A final antecipada
Hoje é dia de Barcelona-Liverpool e uma vez sem exemplo permito-me o luxo de não tentar ser isento. Quem me conhece compreenderá: o Liverpool é o meu clube de sempre e é por eles que torço. Nada contra o Nélson Semedo nem contra Barcelona, atenção: adoro a cidade, os extraordinários devaneios artísticos de Gaudi, a sala de concertos mais bela do Mundo (o fabuloso Palácio da Musica Catalã, obra prima do modernismo desenhada por Lluís Domènech i Montaner) e o génio de Lionel Messi, um futebolista que admiro profundamente e que coloco no topo dos topos ao lado de Cristiano, Maradona, Cruyff e Pelé (a ordem é arbitrária: para mim são estes cinco).
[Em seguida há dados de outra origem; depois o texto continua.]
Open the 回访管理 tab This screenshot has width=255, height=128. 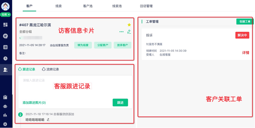146,6
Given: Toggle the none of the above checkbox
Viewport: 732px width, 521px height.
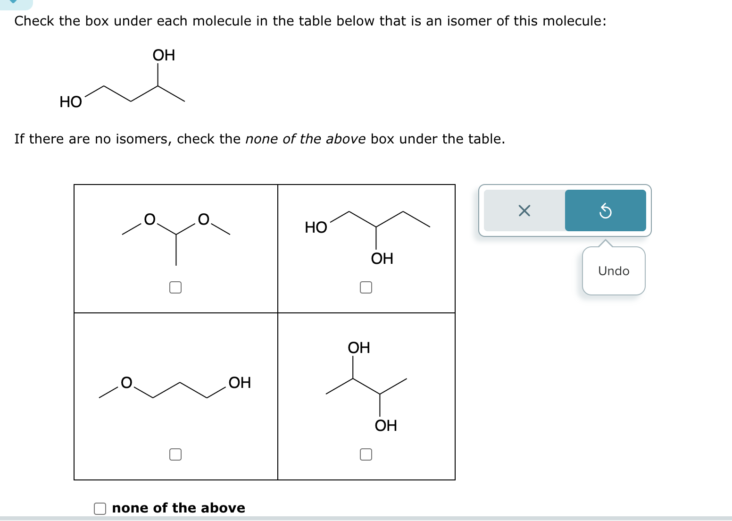Looking at the screenshot, I should coord(99,508).

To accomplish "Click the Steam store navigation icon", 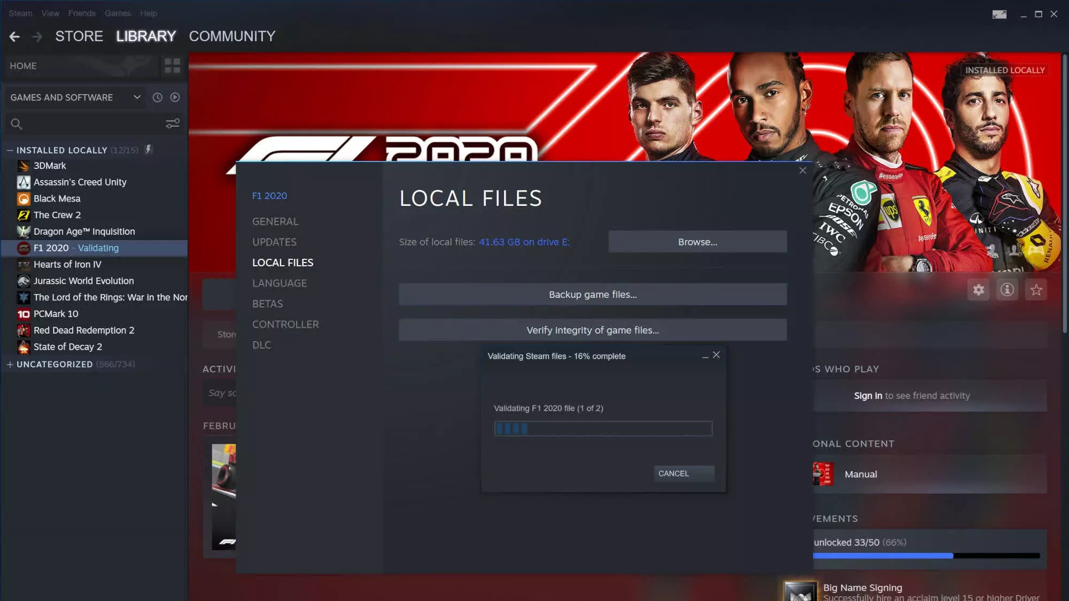I will [79, 35].
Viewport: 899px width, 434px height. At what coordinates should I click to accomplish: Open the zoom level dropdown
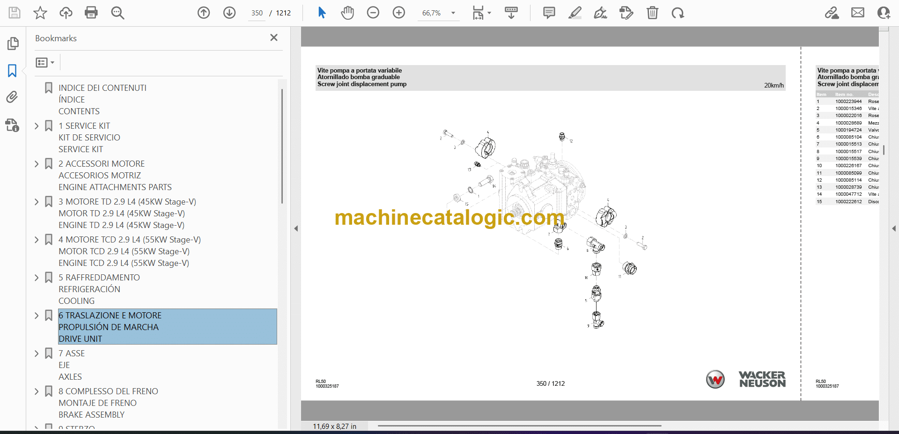point(453,13)
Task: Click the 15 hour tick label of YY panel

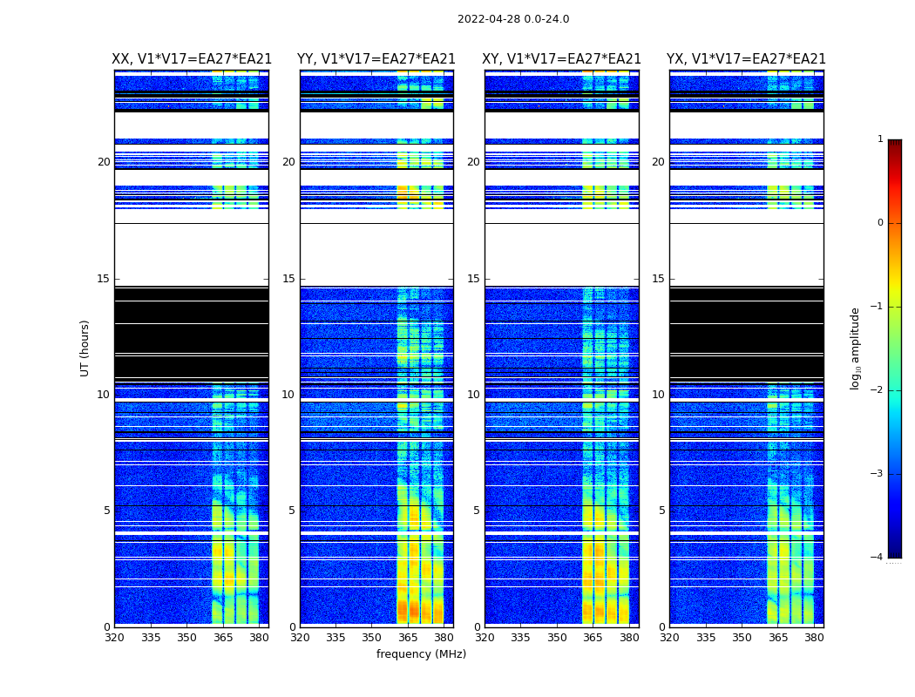Action: click(x=288, y=279)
Mas eu adoro o Liverpool. Assim sendo, e porque estou quase certo que o Liverpool vai perder a Premier para os malvados do City de uma forma absolutamente cruel (97 pontos não vão dar e a culpa também é tua, magnifico Bernardo: muito tens feito por isso), posso assumir que vou estar a torcer desesperadamente pelo exército vermelho de Klopp e que nem sequer tenho coragem de ver o jogo em direto (o de logo e o de Anfield) para poupar o meu pobre coração, tão desgastado anda ele com a ansiedade quase mórbida de ver o City perder pontos - e eles nada: ganham, ganham, ganham e recusam-me obstinadamente essa alegria. No domingo passado ia-me dando uma coisa má com o golo milimétrico (no sentido literal do termo) de Aguero. Portanto, logo por volta da meia noite pego no comando, puxo o jogo para trás e começo a ver um pouco a medo, como faço sempre que o Federer joga finais.
Para nós do Liverpool ganhar a Champions - a nossa sexta Champions - será a única maneira de compensar o mais que provável 2.º lugar na Premier que embaraçosamente nos foge desde 1990; desta vez falharemos o título com uma pontuação obscenamente alta que daria para ser campeão em qualquer outra época menos nesta (ouviste Bernardo? achas bem?). Não vos maço a explicar porque sou adepto apaixonado do Liverpool desde 1973 - estas coisas não se explicam nem se justificam: sentem-se e praticam-se; apenas direi que, tirando a Seleção Nacional, é a única equipa que me emociona ao ponto de me fazer chorar. De alegria ou de tristeza - por exemplo, as tragédias mortíferas de Heysel e Hillsborough estão entre os momentos mais tristes da minha vida. Também posso dizer que não há estádio no Mundo que se compare a Anfield, nem cânticos tão poderosos e arrebatadores como aqueles que o Kop entoa com uma afinação e um sentimento de comunhão que deixam qualquer forasteiro ou roído de inveja ou com um nó na garganta e lágrimas nos olhos. Tudo no lindíssimo hino do Liverpool, you will never walk alone, sugere irmandade, compromisso, causa, épica. Foi assim que o clube foi formatado nos anos sessenta pelo visionário escocês Bill Shankly - um treinador bigger than life como não se fabrica mais. É um clube estiloso como o inimitável Kenny Dalglish, teatral como Jurgen Klopp, excessivo e dramático no triunfo e na derrota como o incomparável Winston Churchill. A antítese da normalidade, da rotina, da espuma dos dias. Um clube que visitou quatro vezes Camp Nou e nunca saiu de lá derrotado. Ouviste, Messi? É uma tradição para respeitar. Um clube que disputou três eliminatórias europeias com o Barcelona e ganhou as três. Sabia don Ernesto? Veja lá, não nos estrague a média.
Ademais, tenho um feeling muito forte que justificarei depois: o vencedor deste formidável duelo entre pentacampeões europeus ganhará a Champions na final de Madrid.